CVS says FTC clears its buyout of Universal American unit
Woonsocket, R.I. — CVS Caremark Corp. said Tuesday that federal antitrust regulators cleared its planned acquisition of insurer Universal American Corp.’s Medicare Part D prescription drug business.
CVS and Universal American said the Federal Trade Commission has ended a mandatory review of the $1.25 billion deal. Universal American shareholders and state regulators still need to clear the deal.
The companies announced the transaction Dec. 31, and they expect it to close by the end of the second quarter.
CVS, of Woonsocket, R.I., said it wants to acquire the Medicare Part D business because more Americans will have Medicare prescription drug coverage as the population ages.
Universal American will retain its Medicare Advantage and traditional insurance businesses.
Forest City names Charles Ratner chairman, David LaRue president/CEO
New York City — Forest City Enterprises announced Tuesday that, as part of the company’s succession planning process, current president and CEO Charles A. Ratner will become chairman of the board, and will be succeeded as president and CEO by David J. LaRue, currently executive VP and COO.
The changes will be effective following Forest City’s annual meeting of shareholders on June 10.
Concurrent with the CEO succession, current co-chairmen Albert B. Ratner and Samuel H. Miller will each become co-chairman emeritus and will no longer serve on the board. Both will remain active in their respective areas of the business.

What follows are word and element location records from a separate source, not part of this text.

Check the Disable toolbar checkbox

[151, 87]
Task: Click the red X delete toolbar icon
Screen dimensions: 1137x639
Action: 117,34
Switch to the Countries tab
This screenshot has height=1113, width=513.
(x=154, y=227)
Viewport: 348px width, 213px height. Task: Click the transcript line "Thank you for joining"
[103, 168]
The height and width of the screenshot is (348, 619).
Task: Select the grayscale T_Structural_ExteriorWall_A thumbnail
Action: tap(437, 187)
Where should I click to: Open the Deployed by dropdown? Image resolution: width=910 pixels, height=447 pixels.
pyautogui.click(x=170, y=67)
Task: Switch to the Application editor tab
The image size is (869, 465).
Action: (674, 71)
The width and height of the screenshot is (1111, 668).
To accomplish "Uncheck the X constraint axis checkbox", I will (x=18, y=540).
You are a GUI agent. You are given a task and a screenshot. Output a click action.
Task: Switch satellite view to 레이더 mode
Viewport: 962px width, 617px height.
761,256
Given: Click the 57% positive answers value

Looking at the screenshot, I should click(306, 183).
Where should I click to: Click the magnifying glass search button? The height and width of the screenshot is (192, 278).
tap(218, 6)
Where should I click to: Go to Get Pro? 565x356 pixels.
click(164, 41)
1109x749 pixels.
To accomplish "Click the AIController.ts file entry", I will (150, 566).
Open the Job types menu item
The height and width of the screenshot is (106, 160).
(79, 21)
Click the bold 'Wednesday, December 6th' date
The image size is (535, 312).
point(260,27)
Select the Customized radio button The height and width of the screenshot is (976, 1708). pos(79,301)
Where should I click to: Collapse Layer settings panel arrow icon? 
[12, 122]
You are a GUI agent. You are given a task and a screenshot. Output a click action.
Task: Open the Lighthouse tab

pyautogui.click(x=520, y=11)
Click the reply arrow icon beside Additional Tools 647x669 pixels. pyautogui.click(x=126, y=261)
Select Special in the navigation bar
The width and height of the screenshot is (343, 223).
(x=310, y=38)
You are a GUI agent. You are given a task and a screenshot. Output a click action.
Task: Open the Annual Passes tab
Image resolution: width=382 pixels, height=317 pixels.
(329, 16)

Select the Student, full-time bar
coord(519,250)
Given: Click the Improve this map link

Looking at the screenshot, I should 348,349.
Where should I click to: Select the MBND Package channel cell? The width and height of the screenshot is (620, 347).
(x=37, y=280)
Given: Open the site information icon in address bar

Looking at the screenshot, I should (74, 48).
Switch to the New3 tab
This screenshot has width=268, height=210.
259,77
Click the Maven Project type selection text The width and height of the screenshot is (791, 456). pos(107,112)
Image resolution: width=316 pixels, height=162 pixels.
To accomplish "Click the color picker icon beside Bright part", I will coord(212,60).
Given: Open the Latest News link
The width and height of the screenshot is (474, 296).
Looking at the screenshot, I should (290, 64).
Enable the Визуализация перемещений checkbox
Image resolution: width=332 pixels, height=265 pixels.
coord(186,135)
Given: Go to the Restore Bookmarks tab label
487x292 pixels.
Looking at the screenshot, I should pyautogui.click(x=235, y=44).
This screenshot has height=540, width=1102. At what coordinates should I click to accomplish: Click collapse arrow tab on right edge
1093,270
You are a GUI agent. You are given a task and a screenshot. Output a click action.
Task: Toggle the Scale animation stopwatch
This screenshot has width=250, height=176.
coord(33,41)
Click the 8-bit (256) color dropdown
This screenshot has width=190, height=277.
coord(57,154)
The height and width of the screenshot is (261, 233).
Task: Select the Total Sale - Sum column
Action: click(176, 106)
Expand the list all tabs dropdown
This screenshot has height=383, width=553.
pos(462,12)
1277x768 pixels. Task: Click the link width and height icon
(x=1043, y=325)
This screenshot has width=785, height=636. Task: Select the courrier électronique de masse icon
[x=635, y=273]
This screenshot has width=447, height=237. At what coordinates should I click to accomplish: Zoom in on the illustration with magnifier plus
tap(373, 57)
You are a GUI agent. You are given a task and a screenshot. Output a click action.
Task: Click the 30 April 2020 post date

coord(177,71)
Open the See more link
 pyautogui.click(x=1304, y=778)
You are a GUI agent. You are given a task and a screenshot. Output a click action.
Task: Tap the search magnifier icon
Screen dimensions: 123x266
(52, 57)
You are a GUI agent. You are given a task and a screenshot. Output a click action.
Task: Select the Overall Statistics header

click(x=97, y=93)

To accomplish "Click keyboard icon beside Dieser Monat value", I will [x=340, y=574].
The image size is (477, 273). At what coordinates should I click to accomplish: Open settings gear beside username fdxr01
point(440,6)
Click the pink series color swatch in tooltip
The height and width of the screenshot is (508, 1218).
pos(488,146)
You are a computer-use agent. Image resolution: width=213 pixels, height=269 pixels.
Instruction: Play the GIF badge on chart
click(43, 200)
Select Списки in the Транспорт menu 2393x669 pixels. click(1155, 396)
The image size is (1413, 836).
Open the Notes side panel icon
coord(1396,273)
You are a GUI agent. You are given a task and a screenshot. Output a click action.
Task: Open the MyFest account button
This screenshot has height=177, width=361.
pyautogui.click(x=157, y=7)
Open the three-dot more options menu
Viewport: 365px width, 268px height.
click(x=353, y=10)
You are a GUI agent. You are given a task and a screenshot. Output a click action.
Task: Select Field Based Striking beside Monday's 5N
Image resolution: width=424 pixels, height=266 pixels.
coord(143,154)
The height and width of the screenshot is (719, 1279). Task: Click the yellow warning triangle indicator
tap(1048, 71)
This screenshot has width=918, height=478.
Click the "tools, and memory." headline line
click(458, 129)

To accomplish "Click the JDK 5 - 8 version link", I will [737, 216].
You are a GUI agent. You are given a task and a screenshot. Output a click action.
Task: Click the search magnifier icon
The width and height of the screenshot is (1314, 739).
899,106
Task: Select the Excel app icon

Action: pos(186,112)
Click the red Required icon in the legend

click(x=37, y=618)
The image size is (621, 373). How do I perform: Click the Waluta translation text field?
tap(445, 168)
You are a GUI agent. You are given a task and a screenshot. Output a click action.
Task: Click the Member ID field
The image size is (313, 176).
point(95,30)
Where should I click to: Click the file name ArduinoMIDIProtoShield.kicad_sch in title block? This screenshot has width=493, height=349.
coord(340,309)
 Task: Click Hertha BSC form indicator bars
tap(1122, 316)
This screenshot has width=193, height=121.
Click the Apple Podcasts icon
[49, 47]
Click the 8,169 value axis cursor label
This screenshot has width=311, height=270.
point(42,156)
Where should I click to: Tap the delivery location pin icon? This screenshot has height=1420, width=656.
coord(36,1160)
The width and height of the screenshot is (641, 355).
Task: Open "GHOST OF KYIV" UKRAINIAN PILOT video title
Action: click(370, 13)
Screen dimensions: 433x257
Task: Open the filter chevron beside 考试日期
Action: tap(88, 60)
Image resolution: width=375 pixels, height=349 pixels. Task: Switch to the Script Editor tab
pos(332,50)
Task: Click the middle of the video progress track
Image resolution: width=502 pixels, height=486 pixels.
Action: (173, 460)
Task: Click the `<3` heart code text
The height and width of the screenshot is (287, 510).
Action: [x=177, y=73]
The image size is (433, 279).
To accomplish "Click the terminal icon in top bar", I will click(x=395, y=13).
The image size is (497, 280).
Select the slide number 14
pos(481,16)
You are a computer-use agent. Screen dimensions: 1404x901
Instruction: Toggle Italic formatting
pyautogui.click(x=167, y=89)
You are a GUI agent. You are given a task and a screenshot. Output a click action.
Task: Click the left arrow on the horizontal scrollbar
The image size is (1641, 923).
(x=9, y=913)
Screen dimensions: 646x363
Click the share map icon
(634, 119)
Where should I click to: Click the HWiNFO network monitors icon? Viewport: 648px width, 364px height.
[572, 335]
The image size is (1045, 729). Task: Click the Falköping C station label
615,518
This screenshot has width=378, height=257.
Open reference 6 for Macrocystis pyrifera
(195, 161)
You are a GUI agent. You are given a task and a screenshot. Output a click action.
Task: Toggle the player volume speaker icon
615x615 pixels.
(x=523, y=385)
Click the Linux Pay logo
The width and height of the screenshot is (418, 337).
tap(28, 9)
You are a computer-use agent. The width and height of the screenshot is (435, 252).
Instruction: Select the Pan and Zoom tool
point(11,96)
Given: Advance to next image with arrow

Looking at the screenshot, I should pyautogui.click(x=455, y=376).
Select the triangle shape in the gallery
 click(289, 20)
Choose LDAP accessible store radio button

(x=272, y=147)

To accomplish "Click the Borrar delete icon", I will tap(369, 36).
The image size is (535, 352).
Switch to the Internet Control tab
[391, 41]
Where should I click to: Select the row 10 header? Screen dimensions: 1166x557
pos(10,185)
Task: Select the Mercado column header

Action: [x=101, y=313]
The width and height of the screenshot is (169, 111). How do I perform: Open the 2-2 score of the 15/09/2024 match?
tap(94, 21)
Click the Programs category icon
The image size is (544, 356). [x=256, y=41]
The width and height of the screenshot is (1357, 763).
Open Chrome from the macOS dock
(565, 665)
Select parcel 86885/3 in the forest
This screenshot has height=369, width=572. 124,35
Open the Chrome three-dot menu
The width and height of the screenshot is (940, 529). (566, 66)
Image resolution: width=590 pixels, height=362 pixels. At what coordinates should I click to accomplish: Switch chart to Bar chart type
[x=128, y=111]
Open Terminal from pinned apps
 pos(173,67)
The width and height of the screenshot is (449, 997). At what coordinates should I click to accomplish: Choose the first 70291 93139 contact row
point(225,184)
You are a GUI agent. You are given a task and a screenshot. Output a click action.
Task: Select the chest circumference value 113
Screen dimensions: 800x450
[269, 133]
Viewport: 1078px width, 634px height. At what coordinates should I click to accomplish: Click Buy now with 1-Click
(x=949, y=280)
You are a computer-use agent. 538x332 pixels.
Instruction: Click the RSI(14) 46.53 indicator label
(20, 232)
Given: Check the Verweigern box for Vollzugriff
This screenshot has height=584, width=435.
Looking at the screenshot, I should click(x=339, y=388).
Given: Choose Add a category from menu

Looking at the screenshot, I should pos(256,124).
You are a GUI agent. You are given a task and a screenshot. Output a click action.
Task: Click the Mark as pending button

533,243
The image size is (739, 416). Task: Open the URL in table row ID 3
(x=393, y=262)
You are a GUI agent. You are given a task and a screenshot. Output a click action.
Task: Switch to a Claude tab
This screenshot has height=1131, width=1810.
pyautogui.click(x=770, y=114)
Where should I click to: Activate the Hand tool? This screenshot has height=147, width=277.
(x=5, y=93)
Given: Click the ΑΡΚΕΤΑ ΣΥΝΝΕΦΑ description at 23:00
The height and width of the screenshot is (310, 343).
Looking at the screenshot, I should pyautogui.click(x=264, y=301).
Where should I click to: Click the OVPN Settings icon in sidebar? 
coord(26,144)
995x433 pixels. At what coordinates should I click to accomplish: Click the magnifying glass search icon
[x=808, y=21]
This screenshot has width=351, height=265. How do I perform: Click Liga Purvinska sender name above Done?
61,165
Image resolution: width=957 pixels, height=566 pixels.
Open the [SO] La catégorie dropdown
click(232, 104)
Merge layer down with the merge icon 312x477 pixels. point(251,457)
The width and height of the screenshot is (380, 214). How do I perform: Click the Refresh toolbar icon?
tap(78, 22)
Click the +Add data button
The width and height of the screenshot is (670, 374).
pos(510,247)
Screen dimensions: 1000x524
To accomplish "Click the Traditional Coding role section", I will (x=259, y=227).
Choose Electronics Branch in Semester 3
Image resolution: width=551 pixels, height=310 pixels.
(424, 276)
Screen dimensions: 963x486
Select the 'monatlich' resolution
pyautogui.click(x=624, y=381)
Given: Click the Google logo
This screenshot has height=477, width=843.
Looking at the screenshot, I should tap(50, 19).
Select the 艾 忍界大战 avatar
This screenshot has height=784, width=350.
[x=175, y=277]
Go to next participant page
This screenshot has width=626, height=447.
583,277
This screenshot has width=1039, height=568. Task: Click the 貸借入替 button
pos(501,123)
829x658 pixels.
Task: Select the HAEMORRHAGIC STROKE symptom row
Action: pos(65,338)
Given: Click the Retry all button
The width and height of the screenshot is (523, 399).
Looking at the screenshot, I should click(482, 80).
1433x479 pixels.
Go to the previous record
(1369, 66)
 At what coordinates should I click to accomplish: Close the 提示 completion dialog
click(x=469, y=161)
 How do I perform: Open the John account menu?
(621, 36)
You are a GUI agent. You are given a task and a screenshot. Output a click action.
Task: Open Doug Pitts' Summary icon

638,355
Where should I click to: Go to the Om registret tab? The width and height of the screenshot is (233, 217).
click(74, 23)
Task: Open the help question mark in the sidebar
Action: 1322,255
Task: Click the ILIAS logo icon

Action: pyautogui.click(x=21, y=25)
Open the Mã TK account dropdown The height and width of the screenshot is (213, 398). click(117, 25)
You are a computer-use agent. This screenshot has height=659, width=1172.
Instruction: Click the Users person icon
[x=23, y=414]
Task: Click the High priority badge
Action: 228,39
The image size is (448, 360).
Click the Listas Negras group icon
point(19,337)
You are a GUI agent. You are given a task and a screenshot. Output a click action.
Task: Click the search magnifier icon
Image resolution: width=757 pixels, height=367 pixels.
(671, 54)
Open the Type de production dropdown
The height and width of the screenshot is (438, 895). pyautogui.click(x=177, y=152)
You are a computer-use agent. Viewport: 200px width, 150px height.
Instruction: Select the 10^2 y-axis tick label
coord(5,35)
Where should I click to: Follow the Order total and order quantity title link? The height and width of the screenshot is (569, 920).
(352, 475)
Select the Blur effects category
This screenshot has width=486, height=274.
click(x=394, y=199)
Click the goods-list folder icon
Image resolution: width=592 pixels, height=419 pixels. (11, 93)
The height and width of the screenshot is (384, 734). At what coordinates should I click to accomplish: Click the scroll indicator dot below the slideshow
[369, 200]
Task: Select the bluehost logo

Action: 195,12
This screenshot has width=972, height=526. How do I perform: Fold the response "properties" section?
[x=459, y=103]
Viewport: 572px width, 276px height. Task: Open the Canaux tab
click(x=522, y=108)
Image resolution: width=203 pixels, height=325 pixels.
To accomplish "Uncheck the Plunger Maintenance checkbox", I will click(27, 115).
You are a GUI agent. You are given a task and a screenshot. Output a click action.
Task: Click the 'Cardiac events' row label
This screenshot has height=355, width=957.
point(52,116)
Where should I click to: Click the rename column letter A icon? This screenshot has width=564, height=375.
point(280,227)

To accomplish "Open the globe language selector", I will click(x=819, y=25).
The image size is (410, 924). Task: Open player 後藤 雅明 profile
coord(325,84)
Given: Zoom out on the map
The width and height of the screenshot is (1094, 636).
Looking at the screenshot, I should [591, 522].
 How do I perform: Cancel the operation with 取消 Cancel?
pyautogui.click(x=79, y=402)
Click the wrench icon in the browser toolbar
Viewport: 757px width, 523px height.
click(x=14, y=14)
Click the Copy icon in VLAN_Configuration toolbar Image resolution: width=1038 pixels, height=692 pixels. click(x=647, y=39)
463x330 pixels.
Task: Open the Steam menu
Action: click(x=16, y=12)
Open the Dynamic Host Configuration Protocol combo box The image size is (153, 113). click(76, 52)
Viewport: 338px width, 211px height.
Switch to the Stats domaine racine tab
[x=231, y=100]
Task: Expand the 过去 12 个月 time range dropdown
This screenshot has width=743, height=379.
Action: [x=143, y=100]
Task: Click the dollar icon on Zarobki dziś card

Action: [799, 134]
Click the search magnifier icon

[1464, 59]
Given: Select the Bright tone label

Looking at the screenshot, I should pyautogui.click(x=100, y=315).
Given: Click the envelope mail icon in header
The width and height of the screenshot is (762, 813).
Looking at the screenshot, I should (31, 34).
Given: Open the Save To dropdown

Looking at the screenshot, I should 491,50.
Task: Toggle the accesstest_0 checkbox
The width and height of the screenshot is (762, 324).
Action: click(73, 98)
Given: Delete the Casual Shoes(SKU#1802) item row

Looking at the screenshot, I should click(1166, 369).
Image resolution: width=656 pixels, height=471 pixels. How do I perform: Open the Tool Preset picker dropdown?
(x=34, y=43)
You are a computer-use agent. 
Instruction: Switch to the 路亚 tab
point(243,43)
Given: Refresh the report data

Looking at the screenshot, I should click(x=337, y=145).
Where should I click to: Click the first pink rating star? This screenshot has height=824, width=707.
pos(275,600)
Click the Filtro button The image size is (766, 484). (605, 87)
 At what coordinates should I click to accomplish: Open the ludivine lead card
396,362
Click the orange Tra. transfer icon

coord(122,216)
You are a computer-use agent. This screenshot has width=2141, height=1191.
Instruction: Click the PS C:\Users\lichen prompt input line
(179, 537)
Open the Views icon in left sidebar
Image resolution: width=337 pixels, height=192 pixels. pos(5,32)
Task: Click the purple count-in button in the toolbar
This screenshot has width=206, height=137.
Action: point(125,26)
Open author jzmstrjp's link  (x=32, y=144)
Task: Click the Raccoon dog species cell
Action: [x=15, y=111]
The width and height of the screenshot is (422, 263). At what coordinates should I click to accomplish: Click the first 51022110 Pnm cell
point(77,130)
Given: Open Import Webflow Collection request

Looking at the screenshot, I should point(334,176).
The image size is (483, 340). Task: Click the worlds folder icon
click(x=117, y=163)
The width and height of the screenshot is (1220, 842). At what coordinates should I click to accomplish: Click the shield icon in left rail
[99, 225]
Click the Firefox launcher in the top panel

"David LaRue is an experienced and visionary leader with the broad strategic, operational and financial acumen to direct Forest City in the next phase of its growth and evolution," said Ratner, 69.
Ratner noted that LaRue will be the first chief executive in Forest City’s 90-year history, including 50 years as a publicly traded company, who is not related to the founding family.
Survey: Global PC-based POS market up
New York City — The global PC-based point-of-sale market grew a solid 6.9% in 2010, according to new research from IHL Group, a global research and advisory firm.
Shipments grew in all four major worldwide regions (North America, Europe/Middle East Africa, Latin/South America, and Asia/Pacific). Strong double-digit growth in the Asia/Pacific region was driven by new shipments in China, India, Korea, and Indonesia, according to the research.
"It was a strong year overall, but several threats appear on the horizon for this market," said Greg Buzek, president of IHL Group. "New mobile devices, inspired by the Apple iPad price point of $500, are a significant threat to the traditional POS market, particularly for specialty stores and hospitality establishments. Our recent research studies found that upwards of 50% of specialty retailers are looking to deploy handheld POS devices to replace many of their standard POS systems."
"In addition, increasing oil prices due to unrest in the Middle East will sap consumer’s wallets, which will challenge retail sales in other segments beyond fuel," added Buzek. "Every penny of sustained increase in fuel prices takes $1.6 billion annually out of the pockets of consumers in the U.S. alone. If we go to a sustained $4.00 a gallon price point for a year, that is over $100 billion lost from the retail economy within the next year. That’s the equivalent of Macy’s, Staples, McDonald’s, Publix, and Pizza Hut being removed from the U.S. economy. Worldwide, the impact could be far greater, all putting a drag on retail and ultimately POS spending."
Other key findings of the research include the following:
- The shipshare of POS units with embedded operating systems from Microsoft increased to 34.1% worldwide.
- Overall, 87.4% of POS terminals shipped were on DOS or Microsoft Windows platforms.
- The shipshare of Linux terminals dropped from 10.1% in 2009 to 8.4% in 2010 worldwide but remains a popular choice in China, Russia, and several other countries around the world.